The key to understanding the research is to first understand how insulin is made: once more, in the pancreas are specialized cells called beta cells, these create the hormone that Type-1 diabetics lack. Back to the research, the key that has been used is a device that when implanted in mice was able to shield beta cells from immune system attacks. With this discovery made, the idea is that after the technology is perfected, the device can be transferred into Type-1 diabetes patients to give them working beta cells that will be protected and allow their bodies to create the insulin needed. While this is in an experimental stage with much more tweaking and testing to be done, it does promise the answer to the profound question that doctors and scientists have been looking for.

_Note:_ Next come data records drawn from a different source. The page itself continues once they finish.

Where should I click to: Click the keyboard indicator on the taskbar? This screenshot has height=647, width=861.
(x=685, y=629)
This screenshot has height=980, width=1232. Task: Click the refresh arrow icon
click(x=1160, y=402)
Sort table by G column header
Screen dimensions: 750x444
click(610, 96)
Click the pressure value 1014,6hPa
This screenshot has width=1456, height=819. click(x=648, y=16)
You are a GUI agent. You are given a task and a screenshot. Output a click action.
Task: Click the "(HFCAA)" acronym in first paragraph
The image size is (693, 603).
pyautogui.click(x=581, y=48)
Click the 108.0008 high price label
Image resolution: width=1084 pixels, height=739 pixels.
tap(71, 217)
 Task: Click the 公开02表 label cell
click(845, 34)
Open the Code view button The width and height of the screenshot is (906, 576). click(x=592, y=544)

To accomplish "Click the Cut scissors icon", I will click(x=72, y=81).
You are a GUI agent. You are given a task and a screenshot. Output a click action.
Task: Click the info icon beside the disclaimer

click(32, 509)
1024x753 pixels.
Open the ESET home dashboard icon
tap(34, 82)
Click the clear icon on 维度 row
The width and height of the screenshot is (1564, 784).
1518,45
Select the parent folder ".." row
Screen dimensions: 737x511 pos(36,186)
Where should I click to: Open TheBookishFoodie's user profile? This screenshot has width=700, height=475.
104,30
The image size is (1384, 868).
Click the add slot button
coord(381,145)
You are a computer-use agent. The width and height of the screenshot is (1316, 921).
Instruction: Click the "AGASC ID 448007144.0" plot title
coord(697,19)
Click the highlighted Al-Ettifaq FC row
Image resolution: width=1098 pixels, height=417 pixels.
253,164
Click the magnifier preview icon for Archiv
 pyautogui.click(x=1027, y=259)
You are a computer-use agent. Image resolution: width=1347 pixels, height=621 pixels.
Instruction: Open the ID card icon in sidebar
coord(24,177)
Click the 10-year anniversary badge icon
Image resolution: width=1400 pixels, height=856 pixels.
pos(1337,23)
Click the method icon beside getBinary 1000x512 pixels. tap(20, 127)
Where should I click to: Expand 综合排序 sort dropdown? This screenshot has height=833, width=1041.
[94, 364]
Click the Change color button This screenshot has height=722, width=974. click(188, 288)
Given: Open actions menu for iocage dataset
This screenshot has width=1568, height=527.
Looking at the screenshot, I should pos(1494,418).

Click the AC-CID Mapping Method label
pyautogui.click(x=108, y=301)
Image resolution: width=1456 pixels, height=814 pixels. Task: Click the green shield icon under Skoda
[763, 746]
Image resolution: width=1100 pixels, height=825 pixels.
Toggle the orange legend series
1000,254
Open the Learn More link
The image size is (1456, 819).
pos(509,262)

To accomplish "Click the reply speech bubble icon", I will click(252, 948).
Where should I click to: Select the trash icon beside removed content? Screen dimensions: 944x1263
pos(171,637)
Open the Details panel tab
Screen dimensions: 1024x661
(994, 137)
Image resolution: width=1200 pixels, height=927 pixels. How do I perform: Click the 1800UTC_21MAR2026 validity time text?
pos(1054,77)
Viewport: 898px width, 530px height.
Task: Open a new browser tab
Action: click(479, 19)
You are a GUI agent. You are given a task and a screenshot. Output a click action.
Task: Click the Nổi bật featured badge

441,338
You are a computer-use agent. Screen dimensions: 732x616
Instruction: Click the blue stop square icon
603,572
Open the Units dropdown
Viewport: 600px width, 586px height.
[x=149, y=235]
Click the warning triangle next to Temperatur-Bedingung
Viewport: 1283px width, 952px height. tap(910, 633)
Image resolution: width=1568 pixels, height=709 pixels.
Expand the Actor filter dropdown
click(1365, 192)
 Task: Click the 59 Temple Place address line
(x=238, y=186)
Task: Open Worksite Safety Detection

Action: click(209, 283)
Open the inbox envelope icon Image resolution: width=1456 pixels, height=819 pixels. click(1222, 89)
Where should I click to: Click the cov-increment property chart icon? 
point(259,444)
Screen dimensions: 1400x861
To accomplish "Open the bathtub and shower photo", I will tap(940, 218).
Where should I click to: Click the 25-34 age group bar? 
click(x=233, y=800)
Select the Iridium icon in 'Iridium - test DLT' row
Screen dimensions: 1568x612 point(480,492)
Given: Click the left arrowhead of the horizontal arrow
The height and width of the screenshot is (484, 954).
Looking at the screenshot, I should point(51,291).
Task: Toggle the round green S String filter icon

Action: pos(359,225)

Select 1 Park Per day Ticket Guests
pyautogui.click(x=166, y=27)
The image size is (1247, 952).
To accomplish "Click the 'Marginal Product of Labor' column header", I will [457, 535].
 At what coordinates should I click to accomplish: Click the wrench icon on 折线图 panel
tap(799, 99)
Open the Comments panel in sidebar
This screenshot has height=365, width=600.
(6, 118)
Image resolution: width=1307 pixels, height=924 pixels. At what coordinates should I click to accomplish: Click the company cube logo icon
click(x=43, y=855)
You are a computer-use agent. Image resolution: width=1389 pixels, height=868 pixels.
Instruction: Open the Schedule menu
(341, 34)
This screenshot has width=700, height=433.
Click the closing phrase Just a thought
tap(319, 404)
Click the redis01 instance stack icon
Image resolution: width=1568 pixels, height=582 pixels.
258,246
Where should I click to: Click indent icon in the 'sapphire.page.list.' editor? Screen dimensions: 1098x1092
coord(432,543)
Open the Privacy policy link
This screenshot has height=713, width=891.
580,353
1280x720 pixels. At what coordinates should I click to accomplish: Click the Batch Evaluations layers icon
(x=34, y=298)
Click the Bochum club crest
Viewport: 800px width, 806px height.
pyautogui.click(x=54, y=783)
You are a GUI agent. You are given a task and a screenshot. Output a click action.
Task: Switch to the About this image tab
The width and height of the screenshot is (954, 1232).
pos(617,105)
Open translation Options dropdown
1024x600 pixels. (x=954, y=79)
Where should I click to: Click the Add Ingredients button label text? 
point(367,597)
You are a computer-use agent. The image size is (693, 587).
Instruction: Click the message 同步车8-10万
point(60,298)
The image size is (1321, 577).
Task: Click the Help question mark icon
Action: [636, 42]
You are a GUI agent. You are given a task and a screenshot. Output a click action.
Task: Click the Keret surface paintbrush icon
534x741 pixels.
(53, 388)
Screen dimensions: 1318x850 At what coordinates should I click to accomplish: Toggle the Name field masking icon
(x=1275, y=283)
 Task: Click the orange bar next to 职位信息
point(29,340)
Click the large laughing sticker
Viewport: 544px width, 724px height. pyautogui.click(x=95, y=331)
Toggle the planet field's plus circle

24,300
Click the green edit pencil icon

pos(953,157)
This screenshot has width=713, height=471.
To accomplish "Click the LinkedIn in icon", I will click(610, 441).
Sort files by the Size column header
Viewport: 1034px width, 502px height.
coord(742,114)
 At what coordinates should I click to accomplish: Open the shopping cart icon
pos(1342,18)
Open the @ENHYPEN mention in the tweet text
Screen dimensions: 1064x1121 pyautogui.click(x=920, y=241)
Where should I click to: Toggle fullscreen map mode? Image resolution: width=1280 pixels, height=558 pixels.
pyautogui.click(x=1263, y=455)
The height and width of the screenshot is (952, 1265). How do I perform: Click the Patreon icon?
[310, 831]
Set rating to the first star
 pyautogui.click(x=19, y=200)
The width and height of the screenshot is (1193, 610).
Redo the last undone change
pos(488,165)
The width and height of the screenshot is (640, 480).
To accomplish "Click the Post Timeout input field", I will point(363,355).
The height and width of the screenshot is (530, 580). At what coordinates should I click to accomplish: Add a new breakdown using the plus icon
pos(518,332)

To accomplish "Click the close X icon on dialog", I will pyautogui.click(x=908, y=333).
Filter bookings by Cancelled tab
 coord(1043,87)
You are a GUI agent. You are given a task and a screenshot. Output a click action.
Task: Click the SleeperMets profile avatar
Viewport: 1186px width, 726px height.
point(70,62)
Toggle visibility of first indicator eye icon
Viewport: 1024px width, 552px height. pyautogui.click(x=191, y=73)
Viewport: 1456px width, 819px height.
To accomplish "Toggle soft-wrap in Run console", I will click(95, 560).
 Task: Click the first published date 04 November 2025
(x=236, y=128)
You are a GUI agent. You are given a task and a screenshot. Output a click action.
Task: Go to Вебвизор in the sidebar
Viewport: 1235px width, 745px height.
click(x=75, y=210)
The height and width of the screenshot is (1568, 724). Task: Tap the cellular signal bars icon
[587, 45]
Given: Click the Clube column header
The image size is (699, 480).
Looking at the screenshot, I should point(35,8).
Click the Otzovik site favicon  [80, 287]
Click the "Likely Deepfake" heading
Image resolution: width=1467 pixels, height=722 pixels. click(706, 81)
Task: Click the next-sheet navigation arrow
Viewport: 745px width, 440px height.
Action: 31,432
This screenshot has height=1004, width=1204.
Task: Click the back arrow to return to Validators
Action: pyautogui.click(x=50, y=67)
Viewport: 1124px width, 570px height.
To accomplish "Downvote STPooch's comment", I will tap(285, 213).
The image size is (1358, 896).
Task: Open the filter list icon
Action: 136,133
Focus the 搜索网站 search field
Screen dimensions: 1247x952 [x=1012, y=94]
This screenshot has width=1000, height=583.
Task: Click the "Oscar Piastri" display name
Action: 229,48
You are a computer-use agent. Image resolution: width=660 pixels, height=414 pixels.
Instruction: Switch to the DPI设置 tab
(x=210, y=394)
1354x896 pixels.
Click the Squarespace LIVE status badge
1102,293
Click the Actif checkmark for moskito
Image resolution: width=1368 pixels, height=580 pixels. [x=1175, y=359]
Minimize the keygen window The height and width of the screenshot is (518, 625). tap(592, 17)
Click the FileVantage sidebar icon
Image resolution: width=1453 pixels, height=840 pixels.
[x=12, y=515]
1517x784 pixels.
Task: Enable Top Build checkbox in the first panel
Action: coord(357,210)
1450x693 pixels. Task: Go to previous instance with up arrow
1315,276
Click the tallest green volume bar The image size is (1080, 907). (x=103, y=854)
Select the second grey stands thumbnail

How far medical science has come in the world is staggering: from people dying of the common cold a mere two centuries ago, to now being able to shield cells and transplant the basic units that make life, mankind has come so far. For those with Type-1, you are not alone- and while life may not be ideal, hope of a cure is far more than a fantasy. If you are interested in helping to raise awareness or get involved, please contact the JDRF to see what more you can do to help make a difference in your local community. We have come this far- let us not stop now.